Hard disagree with the 18-month crowd. We tried at 15 months with our second because everyone said "boys are ready early." Complete disaster for six months. Switched back to pull-ups, tried again at 2.5, and it clicked in two weeks. Readiness signs actually matter more than age. Your 2.5-year-old isn't broken—the internet just loves winners' bias stories.

Mar 24

Oh god, we had this exact problem. I was convinced something was wrong with my second kid because the internet was full of these smug posts about 18-month potty training success stories, and my daughter showed zero interest at 2.5.
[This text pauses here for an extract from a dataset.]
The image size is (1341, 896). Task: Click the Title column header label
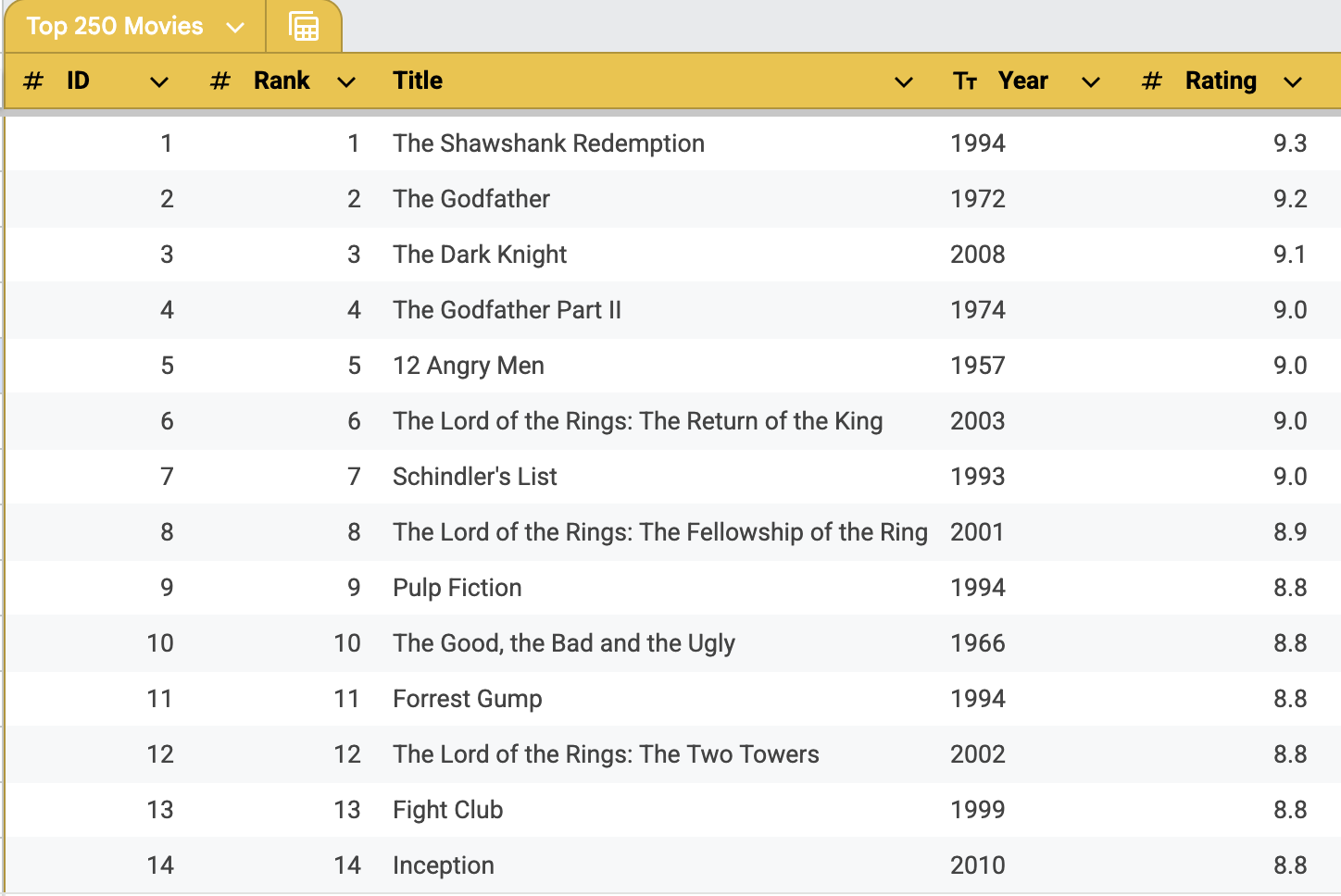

Here's what actually worked for us — and it was nothing like the "magic age" advice:

  • Stop watching for readiness signs and just wait until they tell you. My daughter literally walked up to me at 3 years 2 months and said she wanted underwear. That was it. No resistance. We bought the character ones she picked (not the cute Pinterest-approved ones) and it clicked.
  • Get a step stool that fits your specific bathroom — we used the Boon Potty Bench because it was the right height for our toilet. Weird detail but honestly matters for comfort.
  • Don't pressure around meals or routines. We stopped asking "do you need to go" and just let her decide. Accident? We cleaned it up neutrally and moved on.
  • Keep pull-ups for night and car trips without making it a thing. No shame narrative. Just logistics.
  • The truth: every kid has their own readiness window. My 7-year-old trained at 2.3, my middle at almost 3.5, and they're both fine. The Reddit crowd with the 18-month kids? Either they got lucky with that specific kid, or they're counting partial success as full success.

    You're not missing anything. Your 2.5-year-old might just need to be 3.